Education in the eighteenth century is perhaps better understood now by the word "upbringing"*. Mary Wollstonecraft worked as a teacher and a governess, set herself up as the proprietor of a boarding school, and cut her writer's quill on pedagogy. Her first book, Thoughts on the Education of Daughters, was aimed squarely at fellow educators, parents and teachers both; her second, Original Stories from Real Life, was intended to be used with children. Later she compiled A Female Reader, just in the nick of time for the Austen girls' home schooling.

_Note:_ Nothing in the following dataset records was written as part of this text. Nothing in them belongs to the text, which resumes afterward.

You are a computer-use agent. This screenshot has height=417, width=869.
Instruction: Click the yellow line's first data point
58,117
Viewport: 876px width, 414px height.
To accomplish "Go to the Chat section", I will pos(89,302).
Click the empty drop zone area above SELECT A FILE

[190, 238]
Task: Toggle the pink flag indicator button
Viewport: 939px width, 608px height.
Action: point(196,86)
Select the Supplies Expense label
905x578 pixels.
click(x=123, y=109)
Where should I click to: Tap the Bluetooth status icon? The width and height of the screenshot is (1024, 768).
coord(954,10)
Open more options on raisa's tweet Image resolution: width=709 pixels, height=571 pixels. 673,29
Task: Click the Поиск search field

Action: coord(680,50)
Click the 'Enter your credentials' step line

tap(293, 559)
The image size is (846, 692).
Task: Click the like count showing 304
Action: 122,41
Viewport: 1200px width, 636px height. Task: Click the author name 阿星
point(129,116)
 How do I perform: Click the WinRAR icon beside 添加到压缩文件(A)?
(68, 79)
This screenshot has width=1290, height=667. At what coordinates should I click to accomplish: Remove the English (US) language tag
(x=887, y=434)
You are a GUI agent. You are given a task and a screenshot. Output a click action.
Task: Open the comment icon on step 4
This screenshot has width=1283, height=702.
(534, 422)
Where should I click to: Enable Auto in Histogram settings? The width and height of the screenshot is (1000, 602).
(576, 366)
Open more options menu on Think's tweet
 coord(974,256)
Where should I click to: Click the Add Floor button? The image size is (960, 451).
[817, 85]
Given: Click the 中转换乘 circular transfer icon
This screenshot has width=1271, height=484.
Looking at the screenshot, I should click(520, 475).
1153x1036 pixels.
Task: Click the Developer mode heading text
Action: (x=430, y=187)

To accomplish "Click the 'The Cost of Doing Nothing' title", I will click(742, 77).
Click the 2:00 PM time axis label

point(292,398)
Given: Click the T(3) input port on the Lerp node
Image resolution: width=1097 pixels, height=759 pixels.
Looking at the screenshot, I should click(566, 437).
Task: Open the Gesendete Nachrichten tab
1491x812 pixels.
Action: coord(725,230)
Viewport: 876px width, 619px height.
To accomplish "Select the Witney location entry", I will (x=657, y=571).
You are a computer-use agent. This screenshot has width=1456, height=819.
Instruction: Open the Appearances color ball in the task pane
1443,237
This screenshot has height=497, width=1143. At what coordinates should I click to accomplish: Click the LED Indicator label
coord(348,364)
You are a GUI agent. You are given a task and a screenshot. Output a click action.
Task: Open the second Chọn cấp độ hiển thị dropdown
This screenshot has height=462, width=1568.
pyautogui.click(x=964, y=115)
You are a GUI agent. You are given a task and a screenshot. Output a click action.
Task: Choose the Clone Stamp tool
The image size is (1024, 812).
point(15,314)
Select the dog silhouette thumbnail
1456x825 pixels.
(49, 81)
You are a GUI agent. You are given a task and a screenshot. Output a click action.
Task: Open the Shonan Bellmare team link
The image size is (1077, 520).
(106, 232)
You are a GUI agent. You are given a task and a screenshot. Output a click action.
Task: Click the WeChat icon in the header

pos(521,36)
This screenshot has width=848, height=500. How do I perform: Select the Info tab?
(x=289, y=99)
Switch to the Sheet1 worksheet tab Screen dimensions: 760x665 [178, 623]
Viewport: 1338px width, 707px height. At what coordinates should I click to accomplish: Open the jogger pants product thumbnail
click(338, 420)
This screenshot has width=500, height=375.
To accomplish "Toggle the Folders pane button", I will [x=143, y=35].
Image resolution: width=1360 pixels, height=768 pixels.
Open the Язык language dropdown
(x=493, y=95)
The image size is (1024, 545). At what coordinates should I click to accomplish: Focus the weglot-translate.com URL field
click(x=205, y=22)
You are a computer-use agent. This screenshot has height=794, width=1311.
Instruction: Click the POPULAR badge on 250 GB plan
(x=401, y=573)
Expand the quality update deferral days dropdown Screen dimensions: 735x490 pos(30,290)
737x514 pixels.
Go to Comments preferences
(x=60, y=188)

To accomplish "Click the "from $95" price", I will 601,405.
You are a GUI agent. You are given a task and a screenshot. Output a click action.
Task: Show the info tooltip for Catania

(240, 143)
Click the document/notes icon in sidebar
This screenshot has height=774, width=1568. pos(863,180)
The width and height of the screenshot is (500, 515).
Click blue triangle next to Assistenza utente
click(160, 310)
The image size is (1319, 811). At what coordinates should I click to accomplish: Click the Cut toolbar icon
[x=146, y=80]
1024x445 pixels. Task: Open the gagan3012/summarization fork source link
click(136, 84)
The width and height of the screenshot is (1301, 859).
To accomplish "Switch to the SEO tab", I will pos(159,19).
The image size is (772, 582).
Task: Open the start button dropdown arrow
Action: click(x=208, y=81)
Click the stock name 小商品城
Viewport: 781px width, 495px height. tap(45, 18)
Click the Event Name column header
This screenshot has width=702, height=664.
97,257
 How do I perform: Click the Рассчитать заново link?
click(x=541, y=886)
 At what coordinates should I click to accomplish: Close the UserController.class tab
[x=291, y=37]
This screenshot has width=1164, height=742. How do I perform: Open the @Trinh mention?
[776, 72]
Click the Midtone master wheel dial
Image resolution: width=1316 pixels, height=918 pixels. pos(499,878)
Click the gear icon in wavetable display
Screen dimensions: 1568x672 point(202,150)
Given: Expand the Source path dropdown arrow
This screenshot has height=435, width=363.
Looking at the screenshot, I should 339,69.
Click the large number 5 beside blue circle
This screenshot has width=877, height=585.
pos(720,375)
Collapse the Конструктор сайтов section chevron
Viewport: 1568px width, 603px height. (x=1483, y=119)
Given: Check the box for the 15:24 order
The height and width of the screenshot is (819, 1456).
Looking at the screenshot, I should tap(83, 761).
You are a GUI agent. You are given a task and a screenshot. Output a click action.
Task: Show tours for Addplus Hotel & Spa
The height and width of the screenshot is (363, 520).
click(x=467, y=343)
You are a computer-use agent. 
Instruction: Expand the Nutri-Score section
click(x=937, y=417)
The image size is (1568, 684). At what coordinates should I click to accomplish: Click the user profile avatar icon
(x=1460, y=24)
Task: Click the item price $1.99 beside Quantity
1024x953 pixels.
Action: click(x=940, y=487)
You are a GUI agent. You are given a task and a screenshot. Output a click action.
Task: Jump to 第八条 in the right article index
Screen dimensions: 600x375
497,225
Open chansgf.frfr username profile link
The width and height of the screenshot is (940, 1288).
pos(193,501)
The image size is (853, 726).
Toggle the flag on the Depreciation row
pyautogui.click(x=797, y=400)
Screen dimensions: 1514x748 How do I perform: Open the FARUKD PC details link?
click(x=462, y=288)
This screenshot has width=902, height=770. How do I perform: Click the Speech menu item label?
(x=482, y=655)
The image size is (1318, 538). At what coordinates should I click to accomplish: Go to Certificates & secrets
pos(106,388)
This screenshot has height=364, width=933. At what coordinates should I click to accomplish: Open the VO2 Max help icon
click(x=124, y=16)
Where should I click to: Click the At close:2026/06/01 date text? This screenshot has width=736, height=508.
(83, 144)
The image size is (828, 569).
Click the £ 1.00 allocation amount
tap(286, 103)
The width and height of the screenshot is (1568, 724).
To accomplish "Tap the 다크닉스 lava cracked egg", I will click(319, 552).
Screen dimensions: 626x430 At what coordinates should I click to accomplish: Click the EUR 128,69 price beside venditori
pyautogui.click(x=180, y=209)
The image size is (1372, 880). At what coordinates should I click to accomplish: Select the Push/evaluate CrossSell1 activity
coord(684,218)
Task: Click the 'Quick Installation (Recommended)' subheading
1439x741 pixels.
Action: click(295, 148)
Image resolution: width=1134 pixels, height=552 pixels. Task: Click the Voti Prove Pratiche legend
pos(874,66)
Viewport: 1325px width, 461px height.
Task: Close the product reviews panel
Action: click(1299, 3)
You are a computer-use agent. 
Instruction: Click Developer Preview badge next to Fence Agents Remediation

A Vindication of the Rights of Woman is predominantly an educational treatise -- after all, she was responding in part to Talleyrand's proposals for the education system of the new France. Gladstone read and annotated her magnum opus, and re-read it in the years of the British debate over the establishment of national education. She is credited as one of the first educationalists to call for all classes and both sexes to learn together in their first years. Here's an excerpt of what she thought on the subject.
Aside from her writings, she inspired others on a personal basis too: her employer dismissed her from her post as governess after a year because her pupils loved the visiting Englishwoman more than they did their own mother. (This aristocrat was the very model of Lady Bertram, lapdogs and all - more proof that Jane Austen was a Lost Daughter - and the eldest girl, Margaret King, went on to be quite the rebel herself, even naming her final incarnation in honour of her inspirational governess.)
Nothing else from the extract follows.